Small-Model Evaluator Outperforming GPT-4: With only 6B parameters, CritiqueVLM surpasses GPT-4's evaluation capability through rule calibration and SFT, demonstrating that domain-specific fine-tuned evaluators hold massive advantages, remaining highly controllable and economical.
Alignment Score Metric: Incorporates robustness into the evaluation, assessing stability rather than only peak scores; this methodology can be generalized to other evaluation benchmarks.
Prompt Paraphrase Strategy: Cost-effectively scales the evaluation size and introduces a robustness dimension.

Limitations & Future Work¶

The data scale is relatively limited (1054 images); the task coverage can be further expanded.
CritiqueVLM is based on ChatGLM3-6B (an older model); upgrading to a newer base model may yield further improvements.
The construction method for incoherent scenarios in dialogue context tasks is not detailed.
The evaluation focuses solely on Chinese, leaving cross-lingual comparative analysis (Chinese-English) unexplored.
Some images are sourced from web scrapers, requiring continuous attention to copyright compliance.
Lacks theoretical analysis regarding the alignment score (e.g., why certain models are more robust).

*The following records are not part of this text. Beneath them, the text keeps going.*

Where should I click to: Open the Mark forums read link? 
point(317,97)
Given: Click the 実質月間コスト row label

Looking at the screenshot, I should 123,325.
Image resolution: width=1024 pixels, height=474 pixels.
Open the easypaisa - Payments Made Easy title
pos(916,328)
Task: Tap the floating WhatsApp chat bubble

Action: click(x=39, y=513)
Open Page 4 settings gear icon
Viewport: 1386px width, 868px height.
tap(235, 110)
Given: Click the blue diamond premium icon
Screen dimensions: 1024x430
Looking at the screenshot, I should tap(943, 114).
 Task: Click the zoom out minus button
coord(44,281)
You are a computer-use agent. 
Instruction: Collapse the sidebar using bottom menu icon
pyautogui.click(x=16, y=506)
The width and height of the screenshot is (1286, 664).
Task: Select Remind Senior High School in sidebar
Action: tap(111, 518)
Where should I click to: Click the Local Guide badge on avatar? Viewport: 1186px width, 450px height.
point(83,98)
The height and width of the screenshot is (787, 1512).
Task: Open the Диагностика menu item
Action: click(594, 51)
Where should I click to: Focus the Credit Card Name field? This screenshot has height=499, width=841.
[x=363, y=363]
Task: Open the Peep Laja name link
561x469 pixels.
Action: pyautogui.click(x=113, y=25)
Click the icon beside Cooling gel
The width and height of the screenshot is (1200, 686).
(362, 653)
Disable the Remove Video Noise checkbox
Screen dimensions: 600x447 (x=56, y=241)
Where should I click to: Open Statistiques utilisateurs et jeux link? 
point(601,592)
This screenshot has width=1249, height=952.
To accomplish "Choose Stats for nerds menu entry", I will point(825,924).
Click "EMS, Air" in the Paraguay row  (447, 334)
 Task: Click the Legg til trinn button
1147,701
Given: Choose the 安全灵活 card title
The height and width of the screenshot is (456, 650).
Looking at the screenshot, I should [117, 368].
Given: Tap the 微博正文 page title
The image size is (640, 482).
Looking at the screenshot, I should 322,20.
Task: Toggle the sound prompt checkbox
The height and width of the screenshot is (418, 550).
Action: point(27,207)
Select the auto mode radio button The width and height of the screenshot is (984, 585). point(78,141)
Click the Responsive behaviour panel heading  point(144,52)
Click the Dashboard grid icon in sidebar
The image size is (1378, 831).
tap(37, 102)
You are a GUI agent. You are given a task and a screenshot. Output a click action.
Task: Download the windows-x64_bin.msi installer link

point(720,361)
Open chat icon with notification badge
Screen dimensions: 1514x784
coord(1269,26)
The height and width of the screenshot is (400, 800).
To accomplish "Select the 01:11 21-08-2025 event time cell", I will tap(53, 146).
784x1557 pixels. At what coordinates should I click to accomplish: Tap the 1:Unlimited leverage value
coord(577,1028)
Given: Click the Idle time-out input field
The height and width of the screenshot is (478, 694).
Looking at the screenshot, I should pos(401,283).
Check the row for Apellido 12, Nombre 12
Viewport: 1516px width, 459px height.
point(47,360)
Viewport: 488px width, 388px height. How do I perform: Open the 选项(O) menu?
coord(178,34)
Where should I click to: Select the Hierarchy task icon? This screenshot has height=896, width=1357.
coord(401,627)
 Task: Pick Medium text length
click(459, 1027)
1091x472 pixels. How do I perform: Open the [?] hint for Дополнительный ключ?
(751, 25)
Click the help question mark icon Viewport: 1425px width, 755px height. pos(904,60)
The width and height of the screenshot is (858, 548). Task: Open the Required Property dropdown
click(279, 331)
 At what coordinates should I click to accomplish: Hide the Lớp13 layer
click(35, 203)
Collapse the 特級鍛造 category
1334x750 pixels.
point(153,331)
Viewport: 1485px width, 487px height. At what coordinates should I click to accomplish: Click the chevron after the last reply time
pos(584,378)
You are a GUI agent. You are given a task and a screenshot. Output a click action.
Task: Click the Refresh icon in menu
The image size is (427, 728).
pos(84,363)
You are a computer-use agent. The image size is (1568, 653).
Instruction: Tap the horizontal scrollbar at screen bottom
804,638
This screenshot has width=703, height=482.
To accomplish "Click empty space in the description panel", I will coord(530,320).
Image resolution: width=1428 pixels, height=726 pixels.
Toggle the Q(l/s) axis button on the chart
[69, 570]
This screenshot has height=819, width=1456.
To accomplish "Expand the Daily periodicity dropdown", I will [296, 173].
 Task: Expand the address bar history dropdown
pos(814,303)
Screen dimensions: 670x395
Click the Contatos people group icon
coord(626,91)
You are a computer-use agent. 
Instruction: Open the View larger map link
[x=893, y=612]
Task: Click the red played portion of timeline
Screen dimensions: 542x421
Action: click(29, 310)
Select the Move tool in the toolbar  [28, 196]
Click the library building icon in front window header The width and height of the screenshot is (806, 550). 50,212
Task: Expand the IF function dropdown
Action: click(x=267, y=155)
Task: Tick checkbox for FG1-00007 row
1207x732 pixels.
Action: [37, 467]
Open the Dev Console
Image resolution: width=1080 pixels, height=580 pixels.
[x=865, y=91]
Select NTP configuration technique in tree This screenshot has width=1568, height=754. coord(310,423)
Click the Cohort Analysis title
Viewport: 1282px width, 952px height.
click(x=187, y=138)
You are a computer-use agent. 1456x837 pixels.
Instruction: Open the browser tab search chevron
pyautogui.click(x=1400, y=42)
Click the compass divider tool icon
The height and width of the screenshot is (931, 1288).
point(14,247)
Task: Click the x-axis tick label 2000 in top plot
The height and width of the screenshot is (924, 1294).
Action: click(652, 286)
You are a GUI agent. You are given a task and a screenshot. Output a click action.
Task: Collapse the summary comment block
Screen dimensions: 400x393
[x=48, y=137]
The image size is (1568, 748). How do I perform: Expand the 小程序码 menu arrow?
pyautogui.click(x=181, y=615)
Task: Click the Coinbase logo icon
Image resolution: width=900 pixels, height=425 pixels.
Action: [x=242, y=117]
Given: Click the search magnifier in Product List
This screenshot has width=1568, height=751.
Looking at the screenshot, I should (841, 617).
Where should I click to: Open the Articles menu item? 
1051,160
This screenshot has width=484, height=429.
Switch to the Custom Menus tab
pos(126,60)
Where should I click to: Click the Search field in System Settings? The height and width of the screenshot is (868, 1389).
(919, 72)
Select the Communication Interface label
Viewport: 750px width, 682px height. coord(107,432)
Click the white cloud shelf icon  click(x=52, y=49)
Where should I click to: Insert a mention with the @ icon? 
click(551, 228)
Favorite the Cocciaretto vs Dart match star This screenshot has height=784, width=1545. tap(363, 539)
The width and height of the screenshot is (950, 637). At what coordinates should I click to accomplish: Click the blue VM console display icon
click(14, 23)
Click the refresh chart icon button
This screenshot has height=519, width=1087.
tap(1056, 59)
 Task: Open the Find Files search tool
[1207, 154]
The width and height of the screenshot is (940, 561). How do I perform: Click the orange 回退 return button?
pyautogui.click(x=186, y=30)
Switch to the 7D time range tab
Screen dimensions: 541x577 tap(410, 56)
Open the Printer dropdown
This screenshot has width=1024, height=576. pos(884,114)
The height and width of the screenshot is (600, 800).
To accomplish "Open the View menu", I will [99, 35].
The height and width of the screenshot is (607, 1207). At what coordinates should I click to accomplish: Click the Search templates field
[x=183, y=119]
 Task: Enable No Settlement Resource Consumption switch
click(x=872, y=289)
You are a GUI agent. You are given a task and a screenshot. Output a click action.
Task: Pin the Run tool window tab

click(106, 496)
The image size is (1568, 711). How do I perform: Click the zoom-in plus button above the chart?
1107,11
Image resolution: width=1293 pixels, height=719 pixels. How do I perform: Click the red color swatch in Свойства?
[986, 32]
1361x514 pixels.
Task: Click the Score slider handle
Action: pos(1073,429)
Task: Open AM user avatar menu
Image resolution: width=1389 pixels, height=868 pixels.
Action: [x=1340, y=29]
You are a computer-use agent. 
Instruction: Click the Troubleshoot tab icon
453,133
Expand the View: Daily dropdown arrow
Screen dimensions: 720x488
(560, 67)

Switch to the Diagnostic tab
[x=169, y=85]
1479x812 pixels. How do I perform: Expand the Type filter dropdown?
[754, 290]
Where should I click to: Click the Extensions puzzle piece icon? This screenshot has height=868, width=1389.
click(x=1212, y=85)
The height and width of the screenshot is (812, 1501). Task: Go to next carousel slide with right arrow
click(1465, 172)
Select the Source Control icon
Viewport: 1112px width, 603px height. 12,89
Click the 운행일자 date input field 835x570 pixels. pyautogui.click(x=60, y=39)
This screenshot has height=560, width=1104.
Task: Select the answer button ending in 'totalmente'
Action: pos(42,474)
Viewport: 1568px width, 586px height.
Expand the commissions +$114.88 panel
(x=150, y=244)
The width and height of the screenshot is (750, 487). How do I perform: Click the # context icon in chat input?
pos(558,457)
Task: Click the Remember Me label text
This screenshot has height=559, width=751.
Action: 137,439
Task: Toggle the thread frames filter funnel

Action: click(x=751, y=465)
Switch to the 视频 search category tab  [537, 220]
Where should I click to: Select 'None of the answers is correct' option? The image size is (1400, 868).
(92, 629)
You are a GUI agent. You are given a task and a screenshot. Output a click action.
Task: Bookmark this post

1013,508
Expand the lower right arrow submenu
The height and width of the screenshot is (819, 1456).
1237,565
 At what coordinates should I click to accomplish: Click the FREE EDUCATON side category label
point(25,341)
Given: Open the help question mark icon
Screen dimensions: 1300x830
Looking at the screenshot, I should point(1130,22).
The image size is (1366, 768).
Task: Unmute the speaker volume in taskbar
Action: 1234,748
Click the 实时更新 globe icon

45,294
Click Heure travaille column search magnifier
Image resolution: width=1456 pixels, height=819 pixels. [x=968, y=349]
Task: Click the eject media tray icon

vs MMBench: MMBench includes both English and Chinese versions but only utilizes multiple-choice questions; AlignMMBench evaluates deeper alignment capability using open-ended questions.
vs LLaVABench / MM-Vet: These are English open-ended benchmarks evaluated by GPT; AlignMMBench targets Chinese and employs a self-trained evaluator.
vs TouchStone: TouchStone is also an open-ended VLM evaluation but only in English and without dialogue context tasks.

Rating¶

Novelty: ⭐⭐⭐⭐ The first Chinese multimodal alignment benchmark, with innovations in CritiqueVLM and the alignment score.
Experimental Thoroughness: ⭐⭐⭐⭐ Evaluates 15+ models, with comprehensive comparative validation for the evaluator.
Writing Quality: ⭐⭐⭐⭐ Clear data construction pipeline and comprehensive evaluation methodology.
Value: ⭐⭐⭐⭐ Holds significant practical value for the Chinese VLM community; CritiqueVLM can be directly reused.